In the letters to Richard Ollard, as befitted their flourishing friendship, she discussed freely the upheavals in her life provoked by the decision of my wife and myself to move to the country and bring up our children there. Now she would live between Somerset and London. In Theale she gardened, helped sometimes with Fergus (though she wasn’t terribly good with babies and toddlers; she preferred children to have reached the age of reason), relaxed as much as she ever did, and we hoped that she would be able to write. However she found that ‘I personally can only write in London, I love the noise and squalor and the perpetual distractions and the temptation to take an aircraft somewhere else’, and so Jean Fisher helped her to find a base, at 76 Clifton Hill, St John’s Wood, in the house of a friend of a friend where she lived in ‘a kind of attic, overlooking the tree-tops, with gold wallpaper’. This arrangement worked well until 1987, when her work for the writers’ association PEN International and the Arts Council, her research at the British Museum reading room for her books, and her tireless reviewing, kept her more and more in London, and her daughter Maria and son-in-law John generously agreed to convert the coachhouse of their new house in Bishop’s Road, Highgate for her. They looked after her there for the rest of her life.
During the years at Clifton Hill she was taking her writing in a new direction. An examination of her manuscripts in the Harry Ransom Humanities Center at the University of Texas seems to indicate that, however intense the thought and technique that went into them, her first four novels almost wrote themselves. Her pure fiction is entrancing, but now she was attempting to combine this with the novel of ideas, the metaphysical novel. She had been considering writing about Italy, and specifically Florence, for a decade, the book that after many evolutions became Innocence. An early version of the Ridolfis appears in a first draft, which was to have been about the great Florentine flood, and might even have been intended to be a detective story. It is Francis King she credits with putting her on track: ‘you’ll hardly remember, having been to so many other places since, that you told me the story of the Italian family and their dwarfs yourself’. This cruel legend or parable from the 1560s is retold by Penelope with a wealth of vivid apparently historical detail as the first chapter of Innocence, shedding its mysterious light and darkness over the Shakespearean comedy of tangled loves, with the rumbling of politics beneath, set in a 1950s Italy seemingly known and recreated from within. The Ridolfis of those earlier days were midgets. When their daughter’s companion starts outgrowing her her legs must be cut off at the knees.

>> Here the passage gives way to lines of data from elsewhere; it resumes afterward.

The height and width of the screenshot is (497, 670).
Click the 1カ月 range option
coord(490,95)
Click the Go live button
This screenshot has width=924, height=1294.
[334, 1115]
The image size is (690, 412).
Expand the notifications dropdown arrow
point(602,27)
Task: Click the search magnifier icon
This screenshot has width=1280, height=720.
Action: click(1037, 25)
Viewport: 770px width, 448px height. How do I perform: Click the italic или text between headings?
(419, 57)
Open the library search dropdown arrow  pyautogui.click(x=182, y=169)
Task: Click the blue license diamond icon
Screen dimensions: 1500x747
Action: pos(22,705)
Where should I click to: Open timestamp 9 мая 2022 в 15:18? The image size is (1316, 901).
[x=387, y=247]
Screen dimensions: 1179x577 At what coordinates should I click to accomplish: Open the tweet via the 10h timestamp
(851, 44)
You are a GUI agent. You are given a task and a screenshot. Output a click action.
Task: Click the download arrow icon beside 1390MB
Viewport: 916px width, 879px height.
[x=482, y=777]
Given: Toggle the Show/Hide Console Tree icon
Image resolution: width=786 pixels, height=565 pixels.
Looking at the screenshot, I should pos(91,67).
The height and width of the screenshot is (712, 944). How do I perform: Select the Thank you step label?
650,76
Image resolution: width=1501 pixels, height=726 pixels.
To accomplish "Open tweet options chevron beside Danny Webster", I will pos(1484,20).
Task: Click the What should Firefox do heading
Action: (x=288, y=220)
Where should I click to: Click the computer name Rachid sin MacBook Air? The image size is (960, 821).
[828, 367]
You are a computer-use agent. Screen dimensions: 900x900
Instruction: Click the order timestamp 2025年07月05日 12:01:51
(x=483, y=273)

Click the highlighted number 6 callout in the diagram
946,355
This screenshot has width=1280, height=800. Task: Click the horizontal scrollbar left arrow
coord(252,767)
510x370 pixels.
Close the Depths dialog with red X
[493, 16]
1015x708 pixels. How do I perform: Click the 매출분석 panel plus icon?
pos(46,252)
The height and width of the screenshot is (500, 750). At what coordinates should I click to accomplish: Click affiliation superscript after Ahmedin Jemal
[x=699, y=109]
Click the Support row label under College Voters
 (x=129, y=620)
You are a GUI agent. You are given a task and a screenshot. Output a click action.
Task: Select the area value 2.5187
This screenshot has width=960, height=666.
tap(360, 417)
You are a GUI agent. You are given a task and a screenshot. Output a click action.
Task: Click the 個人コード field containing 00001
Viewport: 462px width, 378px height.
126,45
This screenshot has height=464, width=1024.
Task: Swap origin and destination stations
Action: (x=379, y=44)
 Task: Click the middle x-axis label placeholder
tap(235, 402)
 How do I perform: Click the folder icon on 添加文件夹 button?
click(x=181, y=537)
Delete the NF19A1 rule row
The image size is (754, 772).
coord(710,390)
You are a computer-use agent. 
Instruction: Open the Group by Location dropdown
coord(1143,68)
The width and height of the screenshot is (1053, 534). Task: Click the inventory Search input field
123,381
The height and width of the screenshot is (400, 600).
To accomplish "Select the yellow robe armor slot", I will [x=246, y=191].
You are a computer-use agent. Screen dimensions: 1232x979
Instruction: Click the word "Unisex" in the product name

The twentieth-century Ridolfis retain ‘a tendency to rash decisions, perhaps always intended to ensure other people’s happiness’. Stuart Proffitt, who took over as her editor on Richard Ollard’s retirement, suggested ‘Happiness’ as a title, but Penelope remarked that the novel could as easily be called ‘Unhappiness’. The happiness in question is marital. Constant misunderstandings drive the lovers, Chiara and Salvatore, together and apart. By the end their young stormy marriage seems to have been saved by a hair’s breadth, to be provisionally permanent. Salvatore throws up his hands:
‘What’s to become of us? We can’t go on like this.’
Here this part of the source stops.